I may have enjoyed this one more if I had read it myself instead of listening to the audio version. Erik Steele does a fine job with the reading, but the book switches back and forth between two parallel chronologies and I had a hard time knowing "when" we were for the first half or so of the book. One timeline follows the Bondurants from childhood up through the height of their notoriety, and the other is more tightly clustered in the mid-30s, when an Ohio journalist is trying to dig up what happened between the Bondurant boys and the county law a few years earlier. The Bondurants don't make significant personal appearances in the latter timeline, but they are mentioned constantly and almost all of the secondary characters are there. Because of this, it actually took me quite a while to sort out what the author was doing and which brother was which. I think it would have been more apparent to me if I had seen the dates and names on a page and been able to flip back and forth a little.
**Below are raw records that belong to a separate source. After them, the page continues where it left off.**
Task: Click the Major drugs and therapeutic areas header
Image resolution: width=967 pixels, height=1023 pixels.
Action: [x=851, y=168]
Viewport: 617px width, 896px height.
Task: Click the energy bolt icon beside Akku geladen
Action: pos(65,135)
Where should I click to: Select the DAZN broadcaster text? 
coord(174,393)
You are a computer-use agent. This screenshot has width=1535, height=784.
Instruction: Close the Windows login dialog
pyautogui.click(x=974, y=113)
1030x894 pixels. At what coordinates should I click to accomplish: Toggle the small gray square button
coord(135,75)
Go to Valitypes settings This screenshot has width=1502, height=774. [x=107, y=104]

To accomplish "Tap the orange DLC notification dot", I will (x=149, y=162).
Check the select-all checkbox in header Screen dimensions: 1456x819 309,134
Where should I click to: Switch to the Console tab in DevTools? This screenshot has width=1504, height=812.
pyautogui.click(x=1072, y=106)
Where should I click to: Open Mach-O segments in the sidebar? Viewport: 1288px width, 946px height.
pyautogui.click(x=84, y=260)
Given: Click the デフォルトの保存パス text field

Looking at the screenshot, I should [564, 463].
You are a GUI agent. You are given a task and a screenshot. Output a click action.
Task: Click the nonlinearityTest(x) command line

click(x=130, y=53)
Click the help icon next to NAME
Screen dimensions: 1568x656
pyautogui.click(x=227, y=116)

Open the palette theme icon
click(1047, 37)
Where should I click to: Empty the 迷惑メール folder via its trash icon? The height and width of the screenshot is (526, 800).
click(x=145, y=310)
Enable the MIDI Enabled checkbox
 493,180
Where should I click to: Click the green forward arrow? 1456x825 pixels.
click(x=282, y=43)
The brothers were interesting characters who grew more compelling and sympathetic as the book progressed. The setting depicted also fascinated me; while western Pennsylvania had our Whiskey Rebellion quite a while before Prohibition, there is some shared mountain culture there. Still, the author could have strengthened the work by dropping the Sherwood Anderson story line and focusing instead on the mounting tension between the Bondurants and the law. The "big showdown" didn't have the emotional impact on me that it easily could have, probably because too much information about its aftermath had already been revealed throughout the Anderson parts of the book.
Stars: 3
Runability: 3
I haven't seen the movie Lawless yet, but if it comes to Netflix I will definitely give it a watch. The story and characters in the book were strong; the execution was just a little scattershot. Novels have to be tightened up for depiction on-screen, anyway, and I'm guessing that in the case of this book/movie combination it probably works to the movie's advantage.